Level When Notification Auto-escalate
P2 Minor blocker, needs guidance Discord thread → P1 after 4h
P1 CI stuck, review conflict Discord #admin → P0 after 4h
P0 Security issue, data risk Discord DM + @mention Stays P0

Implementation

New Conductor-E events:

ESCALATION_CREATED  { severity, reason, agentId, repo, issueNumber }
ESCALATION_ACKED    { escalationId }
ESCALATION_CLOSED   { escalationId, resolution }

New rig-tools command:

conductor-e-hook ESCALATE --severity P1 "CI fails on auth tests, tried 3 times"

Conductor-E cron job checks unacked escalations every hour, bumps severity after threshold.

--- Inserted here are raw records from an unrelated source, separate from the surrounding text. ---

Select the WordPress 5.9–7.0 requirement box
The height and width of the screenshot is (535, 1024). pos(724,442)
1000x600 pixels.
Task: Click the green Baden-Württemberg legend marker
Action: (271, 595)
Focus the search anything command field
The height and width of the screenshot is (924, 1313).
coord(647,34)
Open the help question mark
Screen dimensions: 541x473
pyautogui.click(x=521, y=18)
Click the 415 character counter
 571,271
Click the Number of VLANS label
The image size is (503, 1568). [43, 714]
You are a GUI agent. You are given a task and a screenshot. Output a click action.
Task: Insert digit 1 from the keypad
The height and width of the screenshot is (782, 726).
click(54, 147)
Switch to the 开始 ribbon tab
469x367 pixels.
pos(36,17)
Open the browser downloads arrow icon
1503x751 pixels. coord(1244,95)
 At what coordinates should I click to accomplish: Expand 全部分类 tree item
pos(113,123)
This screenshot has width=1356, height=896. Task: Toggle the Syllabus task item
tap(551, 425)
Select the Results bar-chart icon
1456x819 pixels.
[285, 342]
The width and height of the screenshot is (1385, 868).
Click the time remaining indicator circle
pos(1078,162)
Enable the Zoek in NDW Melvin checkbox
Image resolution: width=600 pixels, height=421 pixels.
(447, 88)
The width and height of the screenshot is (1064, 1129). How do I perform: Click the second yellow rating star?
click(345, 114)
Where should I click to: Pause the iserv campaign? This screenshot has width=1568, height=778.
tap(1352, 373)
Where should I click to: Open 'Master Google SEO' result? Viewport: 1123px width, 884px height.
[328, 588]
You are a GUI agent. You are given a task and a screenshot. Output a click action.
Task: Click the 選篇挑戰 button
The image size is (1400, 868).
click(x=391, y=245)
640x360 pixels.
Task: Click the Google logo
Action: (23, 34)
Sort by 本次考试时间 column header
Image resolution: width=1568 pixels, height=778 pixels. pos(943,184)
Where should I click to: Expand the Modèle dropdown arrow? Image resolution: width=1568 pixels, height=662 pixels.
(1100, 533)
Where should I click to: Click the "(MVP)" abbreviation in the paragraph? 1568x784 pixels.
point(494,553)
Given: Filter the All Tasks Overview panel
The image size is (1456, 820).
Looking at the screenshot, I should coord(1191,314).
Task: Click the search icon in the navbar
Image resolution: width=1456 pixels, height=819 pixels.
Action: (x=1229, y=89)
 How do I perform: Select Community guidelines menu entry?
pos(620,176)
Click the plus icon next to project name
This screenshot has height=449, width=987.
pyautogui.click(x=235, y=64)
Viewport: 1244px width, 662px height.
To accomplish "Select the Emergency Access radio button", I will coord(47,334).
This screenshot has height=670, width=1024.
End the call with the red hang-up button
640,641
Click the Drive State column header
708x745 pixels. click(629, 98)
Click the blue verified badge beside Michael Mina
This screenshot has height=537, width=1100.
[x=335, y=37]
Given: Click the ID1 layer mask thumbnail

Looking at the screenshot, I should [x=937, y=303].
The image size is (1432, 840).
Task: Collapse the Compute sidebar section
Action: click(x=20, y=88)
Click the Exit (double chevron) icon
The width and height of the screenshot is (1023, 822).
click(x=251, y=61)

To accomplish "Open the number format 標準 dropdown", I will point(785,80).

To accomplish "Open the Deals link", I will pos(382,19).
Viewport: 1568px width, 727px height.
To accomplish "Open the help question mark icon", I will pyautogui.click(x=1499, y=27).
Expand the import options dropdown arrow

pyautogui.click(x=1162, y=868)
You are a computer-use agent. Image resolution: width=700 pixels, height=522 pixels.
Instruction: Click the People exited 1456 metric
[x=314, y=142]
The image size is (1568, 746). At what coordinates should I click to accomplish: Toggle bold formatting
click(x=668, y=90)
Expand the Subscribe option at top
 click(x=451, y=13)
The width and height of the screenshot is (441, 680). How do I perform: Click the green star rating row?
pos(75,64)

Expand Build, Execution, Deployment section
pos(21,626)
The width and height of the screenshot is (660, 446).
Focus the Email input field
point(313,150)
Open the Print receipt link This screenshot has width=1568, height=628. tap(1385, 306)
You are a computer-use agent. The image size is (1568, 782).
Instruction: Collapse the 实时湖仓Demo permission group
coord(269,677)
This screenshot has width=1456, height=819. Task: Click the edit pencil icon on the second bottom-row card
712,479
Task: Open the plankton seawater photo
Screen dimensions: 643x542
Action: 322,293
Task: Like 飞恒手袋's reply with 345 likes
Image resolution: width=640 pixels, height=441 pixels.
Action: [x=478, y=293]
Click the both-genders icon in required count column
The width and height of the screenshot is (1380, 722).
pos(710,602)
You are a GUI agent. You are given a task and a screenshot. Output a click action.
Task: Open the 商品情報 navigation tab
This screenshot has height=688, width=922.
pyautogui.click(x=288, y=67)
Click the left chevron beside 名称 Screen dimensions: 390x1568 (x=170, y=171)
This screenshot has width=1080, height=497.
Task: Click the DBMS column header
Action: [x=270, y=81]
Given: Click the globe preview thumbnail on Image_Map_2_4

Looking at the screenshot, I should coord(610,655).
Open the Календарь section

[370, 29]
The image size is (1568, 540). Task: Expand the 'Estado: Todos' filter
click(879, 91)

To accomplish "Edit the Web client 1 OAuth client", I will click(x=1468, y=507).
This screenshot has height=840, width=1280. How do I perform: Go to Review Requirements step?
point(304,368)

Effort: Medium (Conductor-E API changes + rig-tools CLI + Discord routing)


Implementation Roadmap

gantt
    title Rig Improvements
    dateFormat YYYY-MM-DD

    section Phase 1 (Quick Wins)
    Session Recovery (Prime)        :p1, 2026-04-17, 2d
    Pre-Tool Guards                 :p2, 2026-04-17, 1d
    Agent Identity Attribution      :p3, 2026-04-17, 1d

    section Phase 2 (Consistency)
    Centralized Hooks Config        :p4, after p1, 3d

    section Phase 3 (Reliability)
    Escalation System               :p5, after p4, 5d

What This Does NOT Change

  • Conductor-E stays as the central coordinator (not replaced by a CLI)
  • GitHub Issues stays as the issue tracker (not replaced by Beads)
  • FluxCD stays for GitOps (no change)
  • PostgreSQL + Marten stays for event sourcing (not replaced by Dolt)
  • Discord stays for communication (enhanced, not replaced)
  • KEDA scale-to-zero stays (no change)

These improvements layer on top of the existing architecture. No rewrites.